Thank you for your information.
Yes they live in Germany. He consulted once time by attorney, he said he got only in general information.
About the separating before the divorce can be decreed, the couple has to live separated for one year, is it possible he can fill divorce less than one year separated as ' a quick divorce'?
I read that for 'a quick divorce' is possible if the continuation of the marriage would result in unreasonable hardship to the petitioner owing to factors attributable to the other spouse, which are directed against basic values of human interaction and respect, such as e.g. physical maltreatment but also other insupportable forms of misdemeanour such as
threats, severe verbal abuse, excessive use of alcohol. She is threating him many time such as: will hurt herself and tell police that he the one who did to her, she will hire someone to hurt him, she will call all his clients to tell them to stop the business with him, those threats she all the time said to him. She also said lately that she want to do anything to let him him down as her revange.
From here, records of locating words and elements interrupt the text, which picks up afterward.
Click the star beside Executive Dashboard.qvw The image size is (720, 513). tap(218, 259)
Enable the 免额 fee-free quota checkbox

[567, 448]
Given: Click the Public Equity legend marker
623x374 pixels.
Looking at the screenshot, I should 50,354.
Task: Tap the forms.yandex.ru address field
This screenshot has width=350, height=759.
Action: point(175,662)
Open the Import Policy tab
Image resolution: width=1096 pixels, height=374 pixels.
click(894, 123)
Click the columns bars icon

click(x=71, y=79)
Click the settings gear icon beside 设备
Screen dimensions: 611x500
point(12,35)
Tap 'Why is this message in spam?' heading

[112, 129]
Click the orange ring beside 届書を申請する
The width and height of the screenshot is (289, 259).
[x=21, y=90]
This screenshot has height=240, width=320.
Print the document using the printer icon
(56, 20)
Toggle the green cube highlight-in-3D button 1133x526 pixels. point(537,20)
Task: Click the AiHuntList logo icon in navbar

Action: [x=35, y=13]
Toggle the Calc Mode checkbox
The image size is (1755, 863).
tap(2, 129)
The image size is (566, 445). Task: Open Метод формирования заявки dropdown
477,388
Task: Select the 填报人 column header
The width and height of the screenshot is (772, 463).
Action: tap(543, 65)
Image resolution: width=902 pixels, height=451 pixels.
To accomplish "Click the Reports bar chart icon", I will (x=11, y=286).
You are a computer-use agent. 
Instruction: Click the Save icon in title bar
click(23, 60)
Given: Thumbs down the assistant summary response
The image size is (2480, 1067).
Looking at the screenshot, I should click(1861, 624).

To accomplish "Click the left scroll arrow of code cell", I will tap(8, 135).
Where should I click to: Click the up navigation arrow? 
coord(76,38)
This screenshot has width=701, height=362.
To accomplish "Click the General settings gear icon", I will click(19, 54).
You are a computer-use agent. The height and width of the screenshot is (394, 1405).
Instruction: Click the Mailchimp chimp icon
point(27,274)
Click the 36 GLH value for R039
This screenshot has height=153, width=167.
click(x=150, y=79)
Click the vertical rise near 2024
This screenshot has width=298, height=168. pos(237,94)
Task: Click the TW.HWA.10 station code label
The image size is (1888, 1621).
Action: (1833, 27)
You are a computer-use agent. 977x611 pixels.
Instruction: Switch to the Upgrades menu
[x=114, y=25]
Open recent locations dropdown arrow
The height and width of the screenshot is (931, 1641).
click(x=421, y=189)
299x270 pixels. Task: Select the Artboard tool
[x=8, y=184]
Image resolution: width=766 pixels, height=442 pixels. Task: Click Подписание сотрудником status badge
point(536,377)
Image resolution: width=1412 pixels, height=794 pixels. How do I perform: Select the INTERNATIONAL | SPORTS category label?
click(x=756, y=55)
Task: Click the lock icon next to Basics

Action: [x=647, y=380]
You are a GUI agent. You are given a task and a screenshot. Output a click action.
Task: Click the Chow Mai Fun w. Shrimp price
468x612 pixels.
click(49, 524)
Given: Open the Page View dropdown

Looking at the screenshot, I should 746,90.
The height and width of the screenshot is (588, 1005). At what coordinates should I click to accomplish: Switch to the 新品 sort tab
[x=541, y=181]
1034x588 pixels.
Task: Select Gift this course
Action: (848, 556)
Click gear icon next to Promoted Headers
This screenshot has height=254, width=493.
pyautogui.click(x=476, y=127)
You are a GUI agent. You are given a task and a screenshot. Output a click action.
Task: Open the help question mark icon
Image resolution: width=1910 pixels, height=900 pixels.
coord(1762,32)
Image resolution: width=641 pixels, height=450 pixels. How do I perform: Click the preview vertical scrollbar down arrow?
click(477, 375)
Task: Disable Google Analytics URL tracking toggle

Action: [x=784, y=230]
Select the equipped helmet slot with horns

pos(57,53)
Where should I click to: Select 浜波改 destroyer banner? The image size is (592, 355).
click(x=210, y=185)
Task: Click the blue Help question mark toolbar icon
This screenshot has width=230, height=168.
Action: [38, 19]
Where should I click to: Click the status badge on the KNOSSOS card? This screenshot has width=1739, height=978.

When start to counting the separation if both of them don't wanna leave the house, as you told that a couple can be separated even when living in the same home and how to manage in this way of separating in the same home?
If the wife and her child stay in the house, because as I mentioned that the house is a rent house, who should pay the rent for the house during their separating or while in divorce proceeding?
Is it true if one of the spouses leave the house for 3 days to 1 week, means that he/she is the one who wants to leave the house?

thanks again :)
 
One more forgot:

If in separating before one year, he has a new partner it will any effevt to the divorce proceeding?
 
Normally you do not get around the 1-year separation requirement. Courts very very seldom grant any shorter period.

It is possible living separate in the same house, one would have to show for example a total separation of accounts, of payments for necessities, of conducting live. Since this is important and tricky, because it can affect the separation duration, if any party is contemplating living separate in the same place, they definitely need to consult an attorney first.

In Germany divorce is no-fault, so a new partner usually does not affect the proceedings.